# Assignment 1:
According to the GCSE results article, what share of students at Morton School got five or more top GCSEs?
# Assignment 2:
Please say whether each statement agrees with the GCSE results article, answering yes or no and quoting the deciding words: (a) Rebekah and Sarah Briggs each got an A* in PE; (b) Max Conway wants to be a doctor; (c) Suzi Styth works as a hairdresser.
:: Text
Double delight at GCSE results
Last updated 15:57, Tuesday, 26 August 2008
IT WAS double delight for at least four sets of twins who picked up their GSCE results yesterday, in a record year for Cumbrian schools.
Provisional figures from the local education authority, from 30 of its 41 secondary schools, show that 65.1 per cent of students got five top GCSEs with A*-C grades, a figure up six per cent on last year.
And the figure for those getting five top results including English and maths is up from 45.7 per cent to 51.2 per cent.
In Carlisle, there was delight for Rebekah and Sarah Briggs at St Aidan’s School as they tore open their brown envelopes. Each girl got identical A*s in PE.
Friend Max Conway, who wants to be a lawyer, got full marks in his two IT papers and celebrated after getting 7A*s, three As and a B.
At nearby Trinity School, Carys and Jessica Wilkinson celebrated after discovering they had both done much better than expected, each getting at least 10 top passes.
Fellow Trinity teenagers Anni and Suzi Styth opened their results together before Suzi rushed back to her job as a hairdresser at La Moda. She began a training course with RWP Training at the English Street salon immediately after sitting her exams earlier this year.
Anni, 16, expects to go into sixth form but for now is allowing her success of getting eight GCSEs sink in.
At Morton School, more than 40 per cent of students got five or more top GCSEs.
And in Dalston, students at Caldew School celebrated getting 25 per cent more A* grades than last year – around 120 in all.
::::
:: Extracted entries
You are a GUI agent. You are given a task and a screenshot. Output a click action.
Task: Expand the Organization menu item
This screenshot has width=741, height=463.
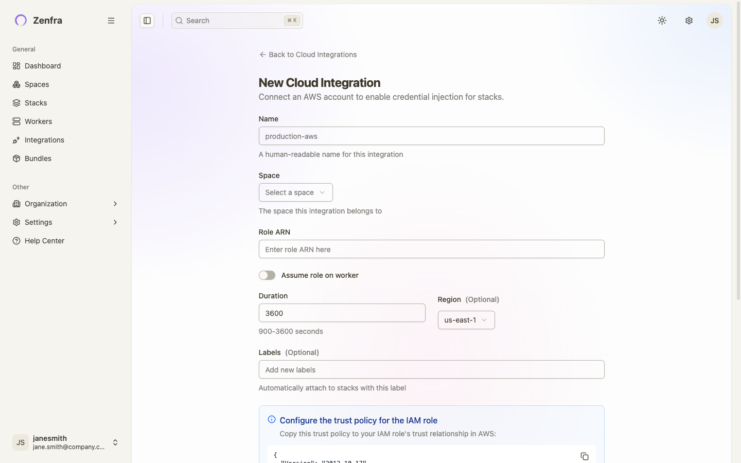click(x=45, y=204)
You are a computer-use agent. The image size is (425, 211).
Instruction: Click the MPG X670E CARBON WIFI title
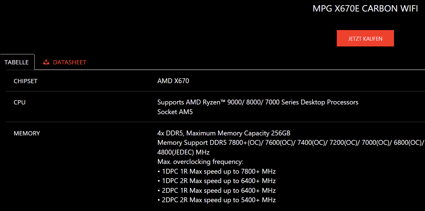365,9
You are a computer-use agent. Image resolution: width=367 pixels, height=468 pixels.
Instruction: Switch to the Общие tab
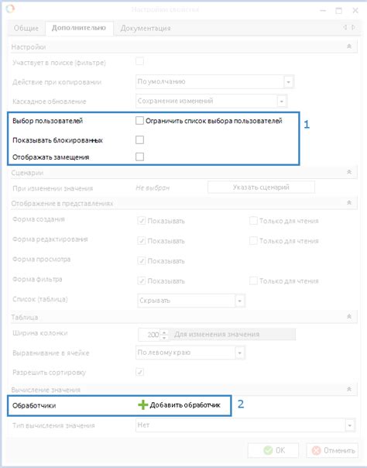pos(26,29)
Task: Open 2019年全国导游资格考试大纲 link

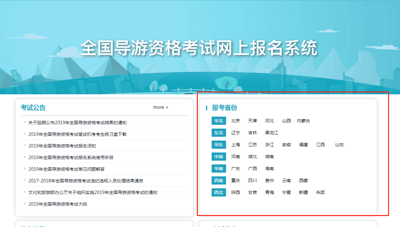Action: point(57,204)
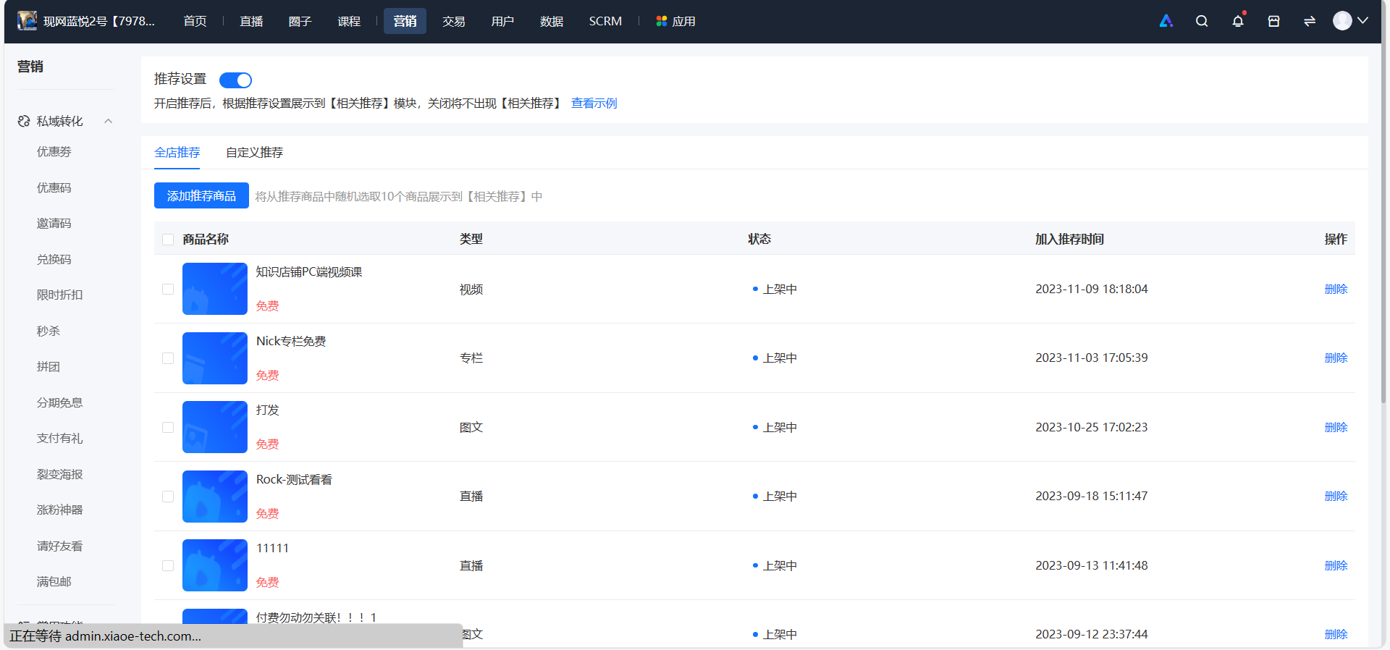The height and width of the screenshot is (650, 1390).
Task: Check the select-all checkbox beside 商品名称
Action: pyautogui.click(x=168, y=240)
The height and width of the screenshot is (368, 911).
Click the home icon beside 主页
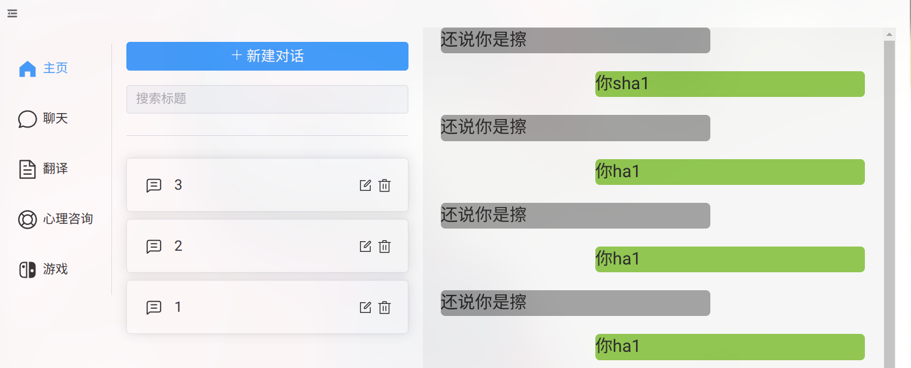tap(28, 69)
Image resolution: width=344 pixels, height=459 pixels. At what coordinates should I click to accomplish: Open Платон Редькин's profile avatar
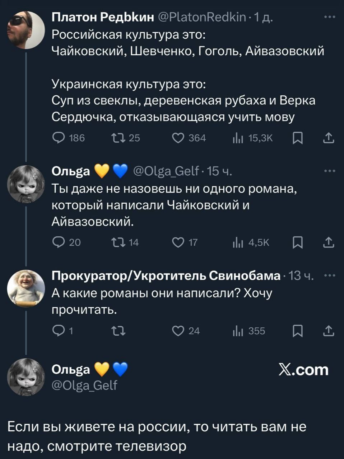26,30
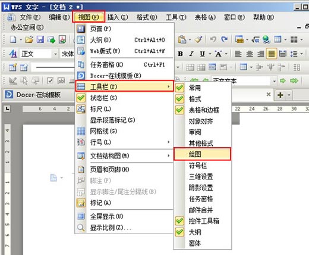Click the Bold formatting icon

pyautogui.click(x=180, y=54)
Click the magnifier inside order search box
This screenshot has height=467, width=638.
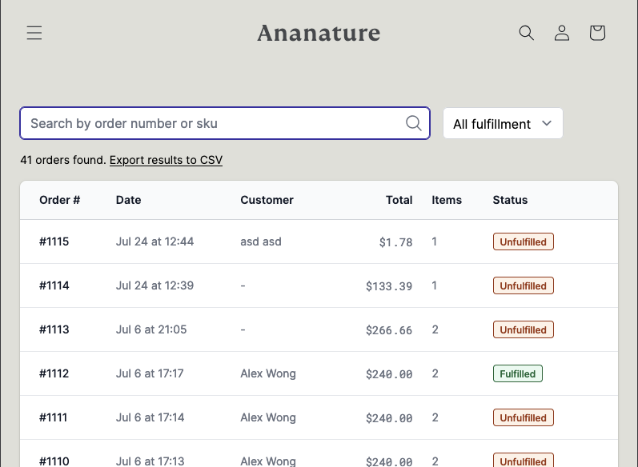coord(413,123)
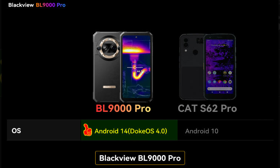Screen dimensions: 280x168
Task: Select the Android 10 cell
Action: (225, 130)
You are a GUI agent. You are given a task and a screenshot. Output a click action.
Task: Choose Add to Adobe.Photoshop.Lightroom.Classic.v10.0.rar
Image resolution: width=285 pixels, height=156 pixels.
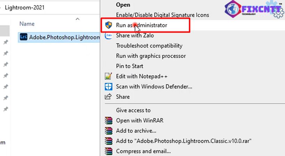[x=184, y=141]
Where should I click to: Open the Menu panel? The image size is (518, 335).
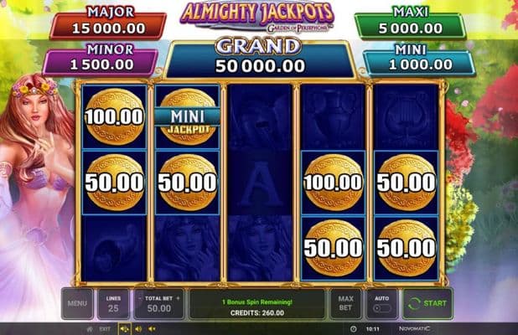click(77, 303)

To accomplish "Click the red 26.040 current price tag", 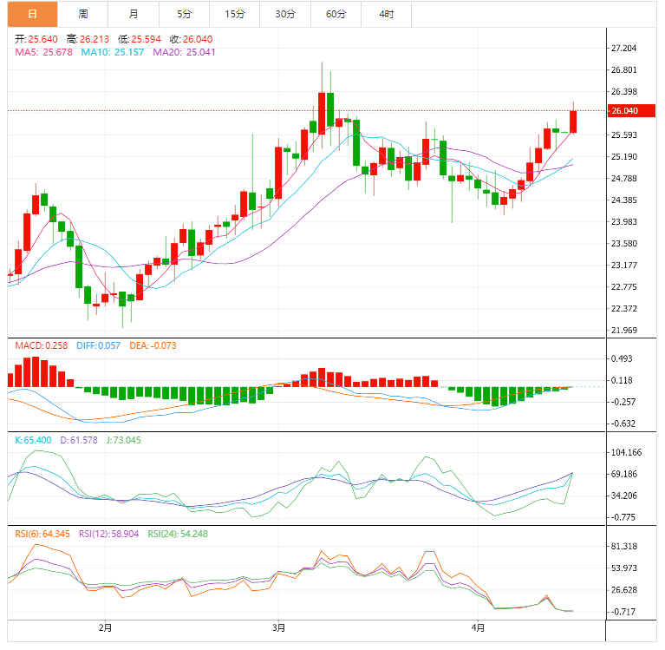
::::
:: Extracted entries
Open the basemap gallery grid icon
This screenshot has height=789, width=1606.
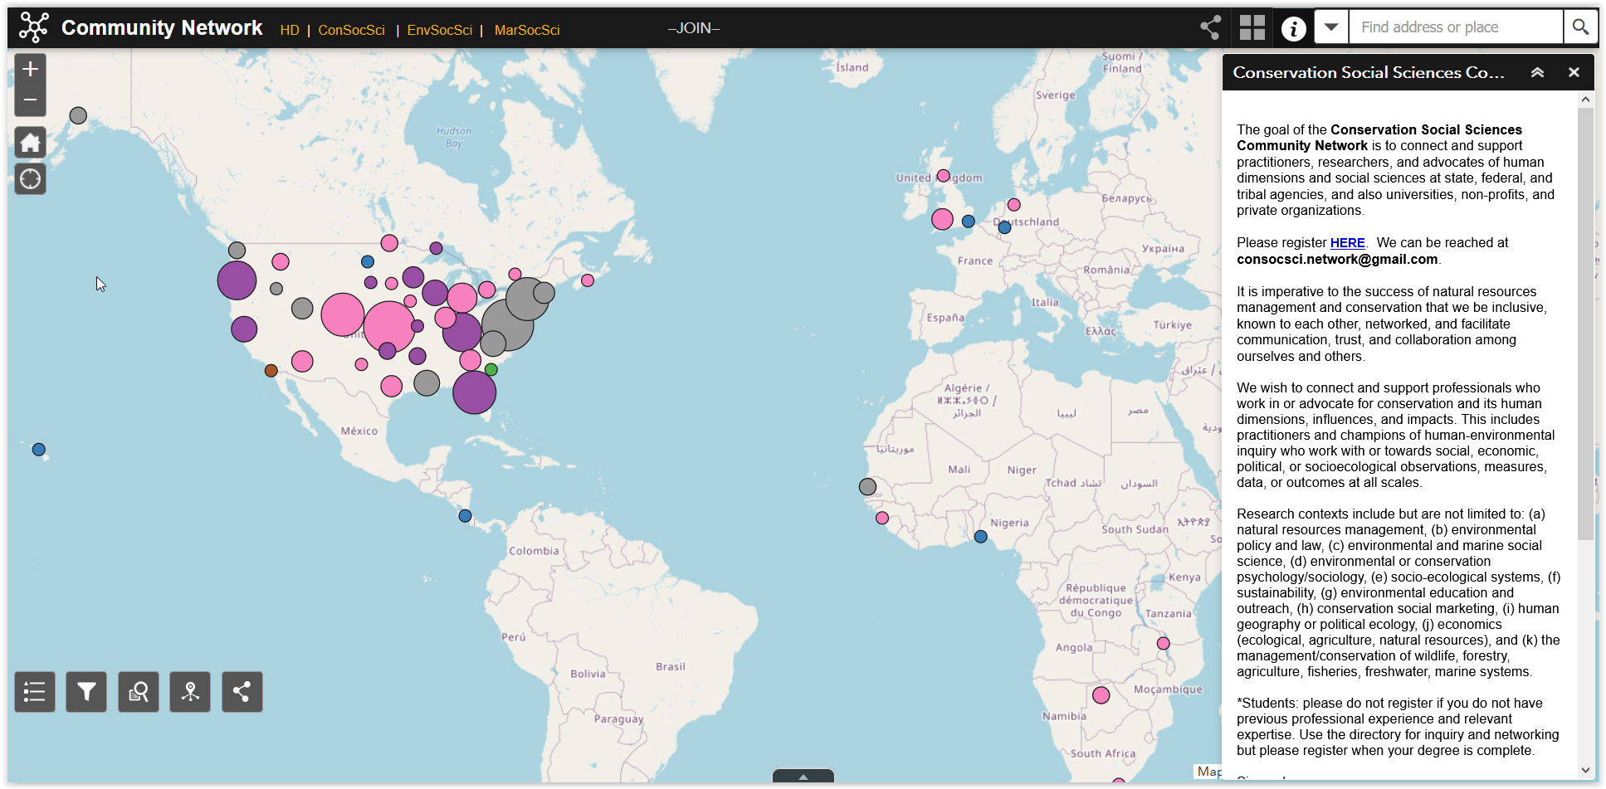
::::
:: Extracted entries
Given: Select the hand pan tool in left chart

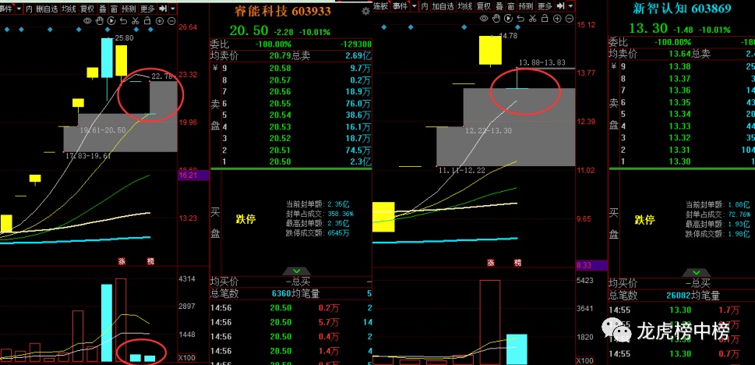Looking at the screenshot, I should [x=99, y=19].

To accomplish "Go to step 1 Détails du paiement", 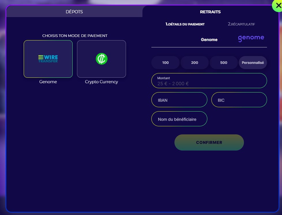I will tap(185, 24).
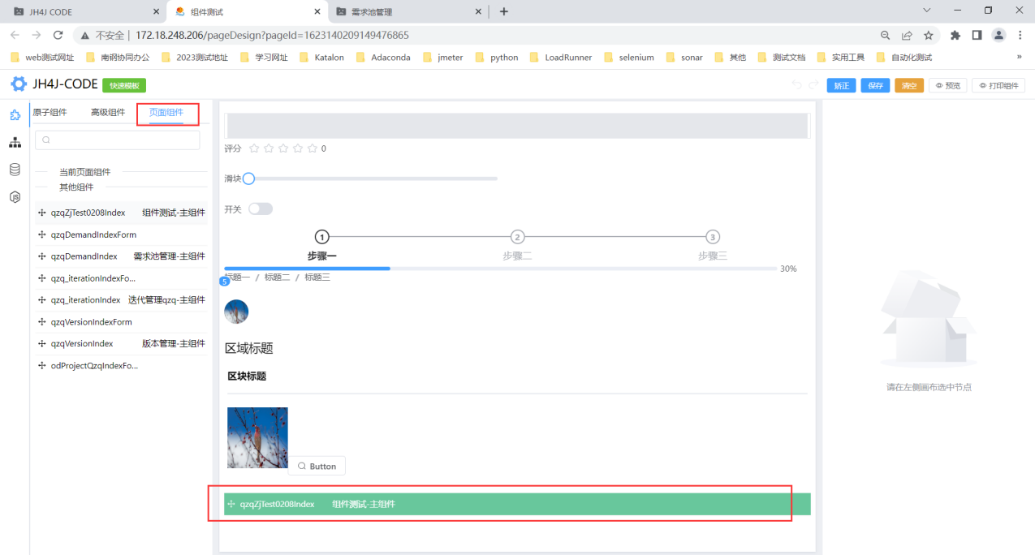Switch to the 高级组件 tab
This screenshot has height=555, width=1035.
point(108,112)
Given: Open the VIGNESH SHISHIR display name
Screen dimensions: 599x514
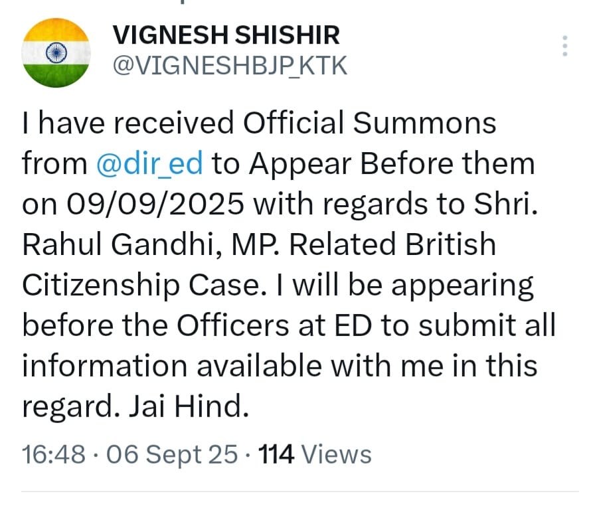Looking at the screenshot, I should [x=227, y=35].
::::
# Task solution 1:
More than 40 percent.

# Task solution 2:
(a) Yes: "Each girl got identical A*s in PE."
(b) No: "who wants to be a lawyer"
(c) Yes: "her job as a hairdresser at La Moda"